In trying to understand the causation of these neuropsychiatric outcomes, Andrews and Reisner quote Pliskin and colleagues, “We hypothesize that neuropsychiatric changes in EI [electrical injury] relate to electrochemical alterations in brain systems” (Pliskin et al, 2006). Andrews and Reisner concluded that “A theory of causation of ELI has been advanced, and this theory suggests that circulating neurohormones explain enigmas like the delay in the onset of symptoms, and the appearance of symptoms attributable to body systems distant from the passage of electric current” (Andrew and Reisner, 2017)

It is known that hands and head are the most common sites of electrocution injury as reported by many sources. (Duff and McCaffery 2001) Blood and nerve tissues have low resistance to electrical current and travel through these tissues is common making them most susceptible to injury. Cell membrane and vascular endothelial breakdown are common causes of cell damage found in electrocution injury.

Brain imaging studies including MRI and CT scan have revealed brain atrophy and cerebral edema in various parts of the cerebral cortex including the cerebellum following EI. Brain pathological assessment also has revealed hemorrhage and demyelination in white matter. (Grube 1990) This author also reported behavioral changes in patients subjected to electrocution injuries and noted a patient with violent behavior and others with increased anxiety, stress and reported their similarity to patients with post traumatic stress and mild traumatic head injury. Some also presented with limb pain and the authors reported their similarity to those with causalgia. Many of these patients had their complaints resolve but many authors have reported that both peripheral and central nervous system and neuropsychological problems did not improve. (Grube 1990 and Duff and McCaffery 2005)

Delayed neurological symptoms are noted to be one of four types of neurological problem associated with electrocution injury. (Cherington 2005) These include I, temporary and benign; II, prolonged and permanent, including neurobehavioral complaints; III delayed and progressive neurological consequences and IV, secondary associated traumatic complaints, for example, from falls. Delayed and progressive consequences of EI may present days or weeks, months or years after the incident injury. (Chauhan 2015).
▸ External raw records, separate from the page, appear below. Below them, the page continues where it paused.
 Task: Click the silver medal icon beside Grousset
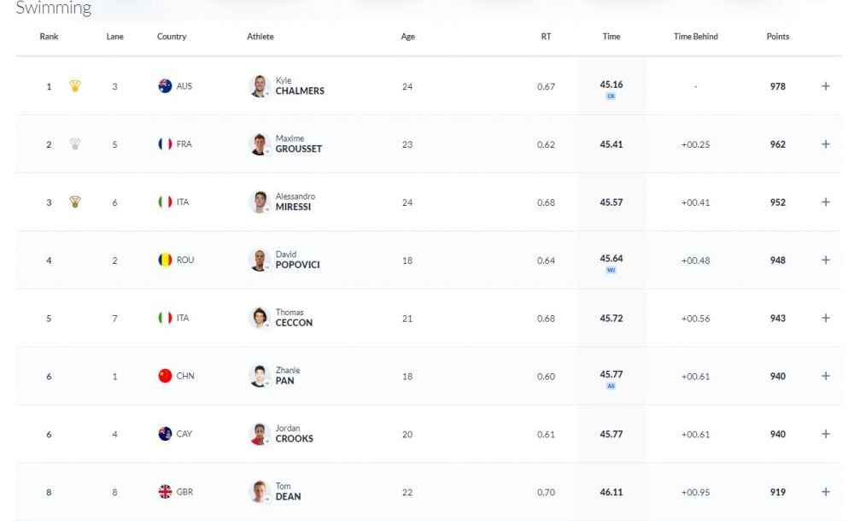(x=75, y=143)
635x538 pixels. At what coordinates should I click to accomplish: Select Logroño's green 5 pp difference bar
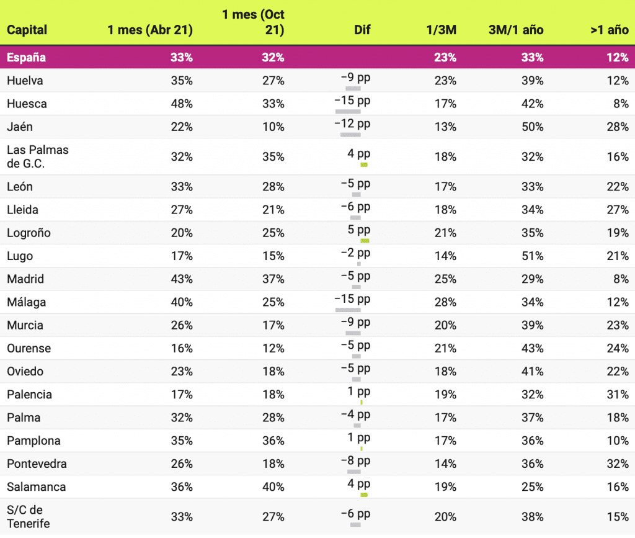coord(365,240)

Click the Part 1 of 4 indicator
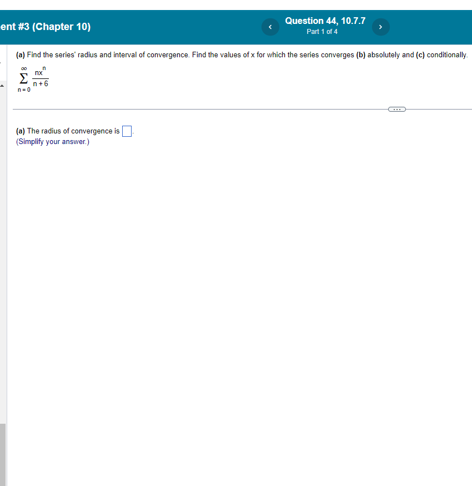(323, 32)
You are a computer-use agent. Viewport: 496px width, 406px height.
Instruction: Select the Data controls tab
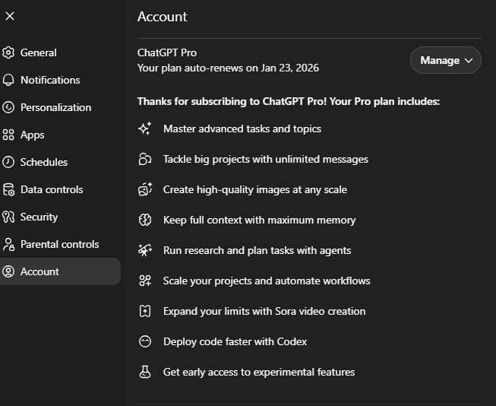coord(52,189)
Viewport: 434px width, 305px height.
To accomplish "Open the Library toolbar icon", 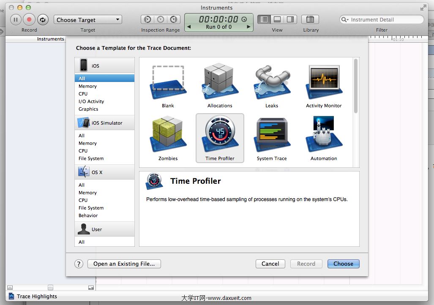I will coord(310,19).
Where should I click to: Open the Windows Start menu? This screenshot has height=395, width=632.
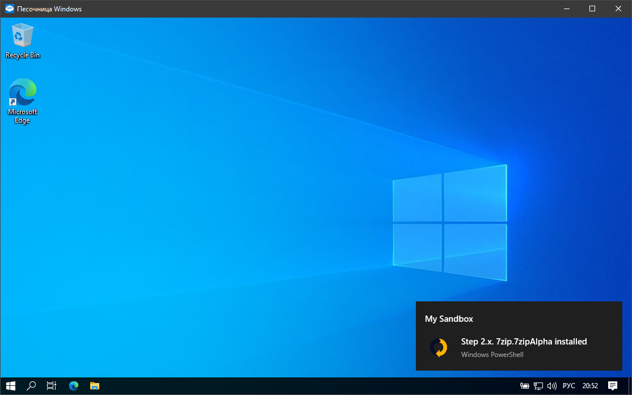pos(11,386)
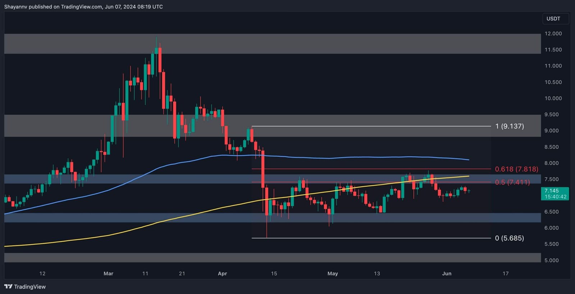This screenshot has height=294, width=575.
Task: Click the right end of the yellow moving average line
Action: (x=468, y=176)
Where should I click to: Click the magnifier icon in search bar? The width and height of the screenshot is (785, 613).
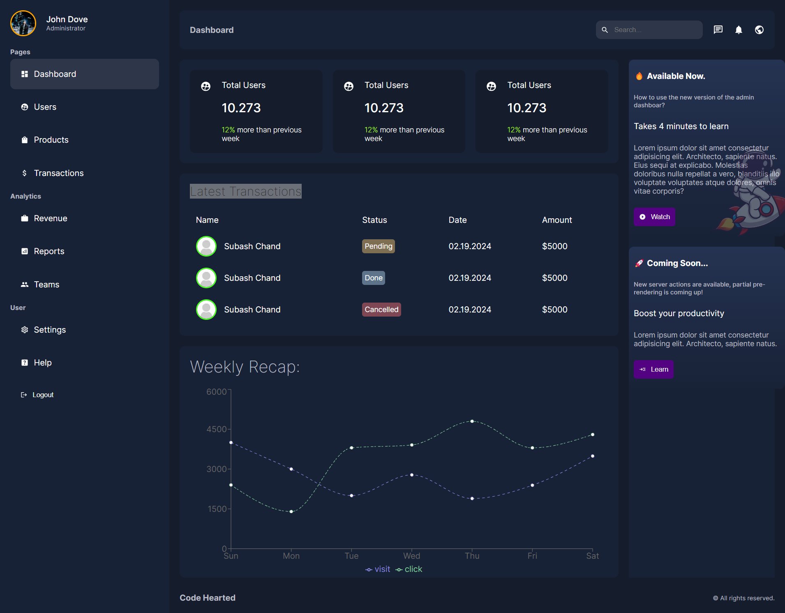tap(605, 30)
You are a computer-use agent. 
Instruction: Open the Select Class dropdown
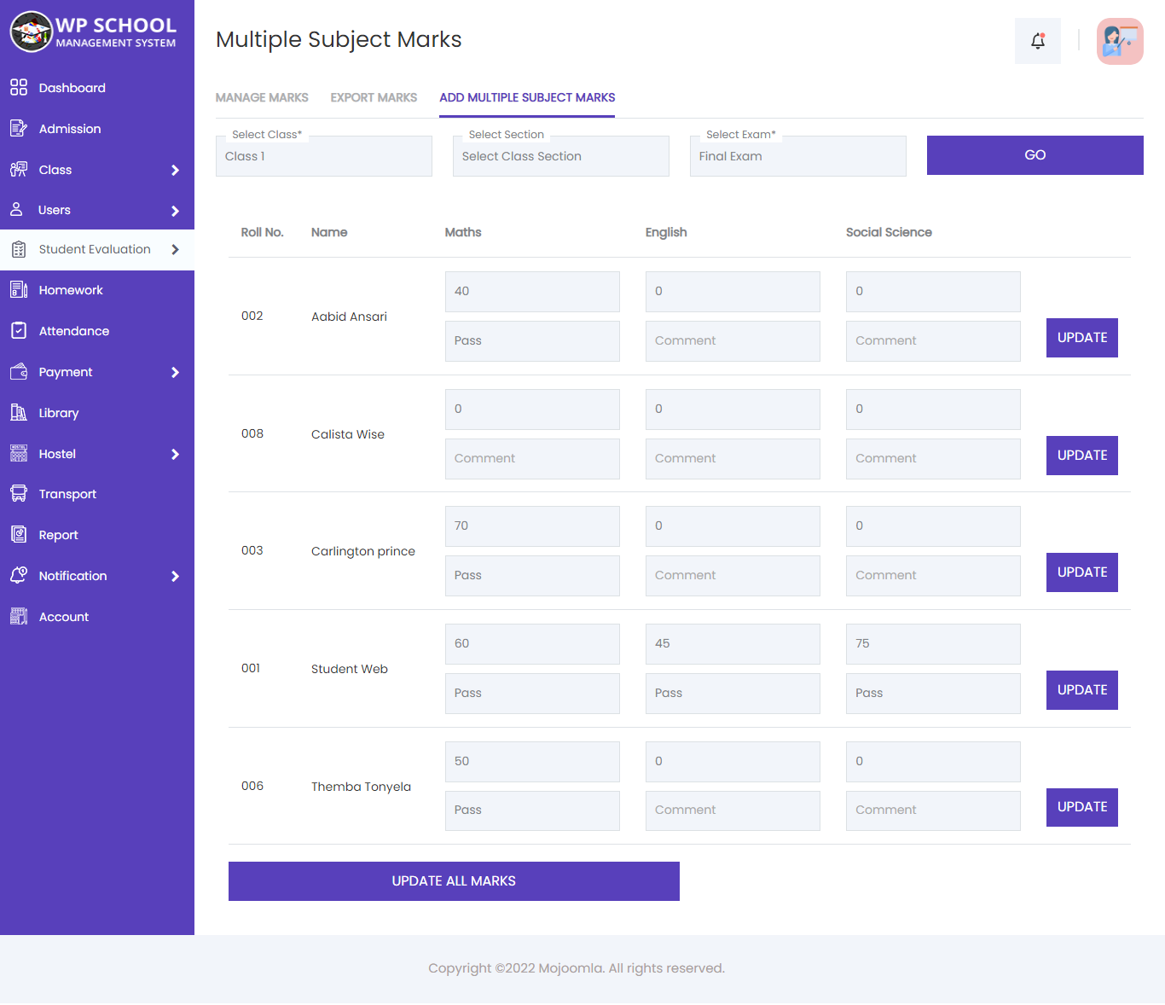(323, 156)
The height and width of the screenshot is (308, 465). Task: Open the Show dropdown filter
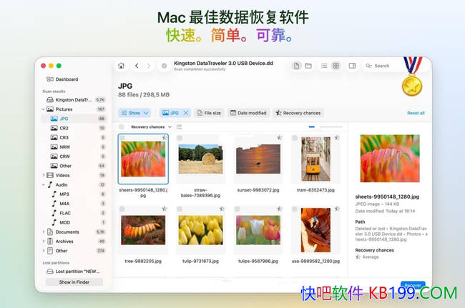[x=135, y=113]
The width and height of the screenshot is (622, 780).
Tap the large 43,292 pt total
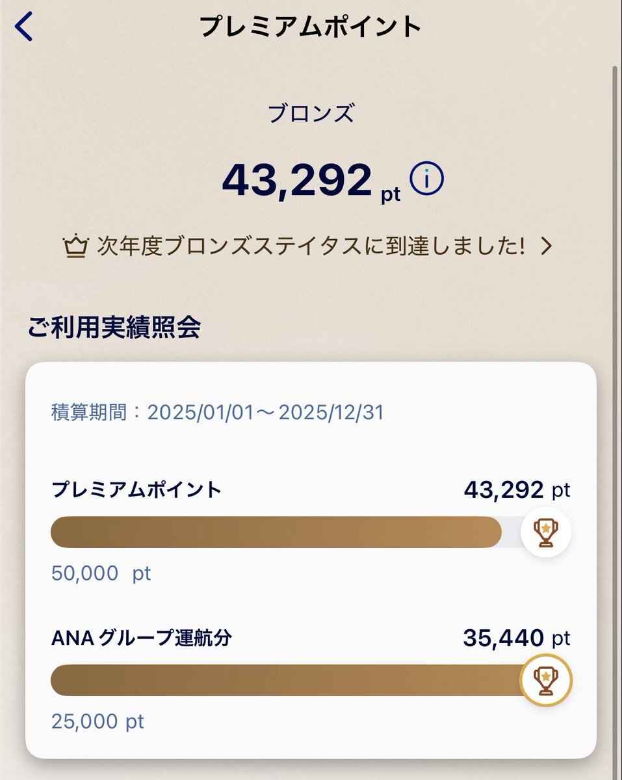pos(312,181)
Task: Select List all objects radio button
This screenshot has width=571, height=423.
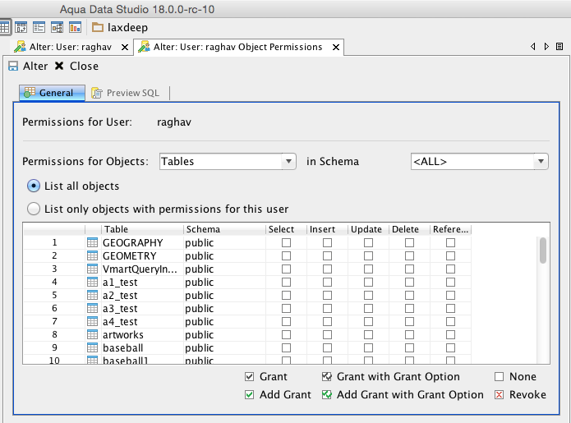Action: click(x=35, y=186)
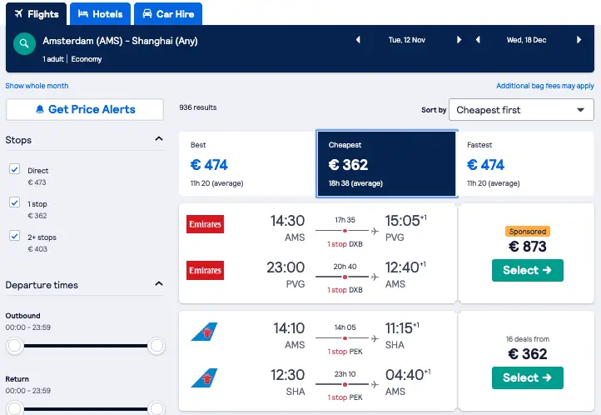Open the Sort by Cheapest first dropdown
Image resolution: width=601 pixels, height=415 pixels.
coord(521,110)
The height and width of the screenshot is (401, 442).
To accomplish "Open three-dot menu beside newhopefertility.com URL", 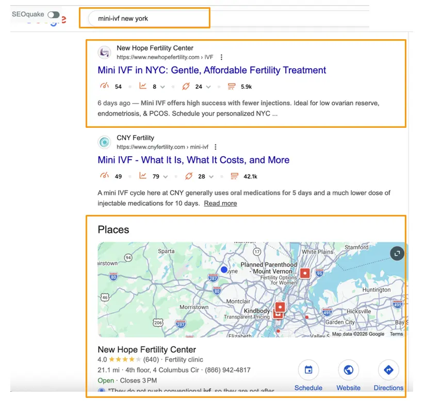I will pos(222,57).
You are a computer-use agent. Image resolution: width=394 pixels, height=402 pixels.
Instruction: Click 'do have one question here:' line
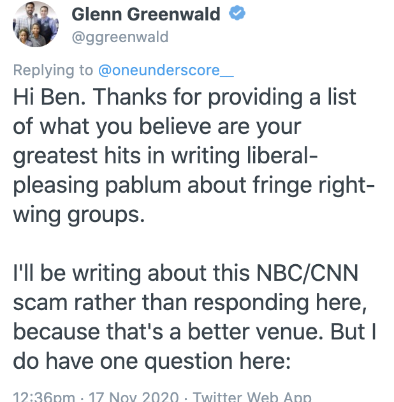click(x=152, y=362)
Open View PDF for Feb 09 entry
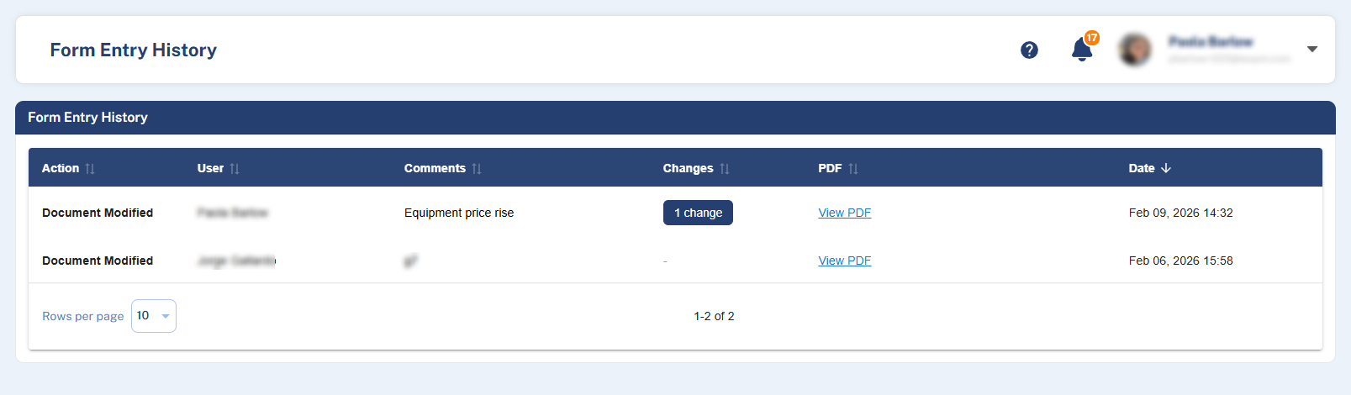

These peer reviewed papers, in combination with Kelly’s medical records and neurological examination, as well as the MRI of the brain, were remarkably consistent with the literature on EI. As a result, facing trial CH2M Hill finally agreed the electrocution injury of November 23, 2013 was responsible for Kelly’s emotional lability and depression, anxiety, insomnia, chronic left upper and lower extremity limb pain, neck and back pain and the cognitive electrocution aftermath confirmed by a neuropsychological testing.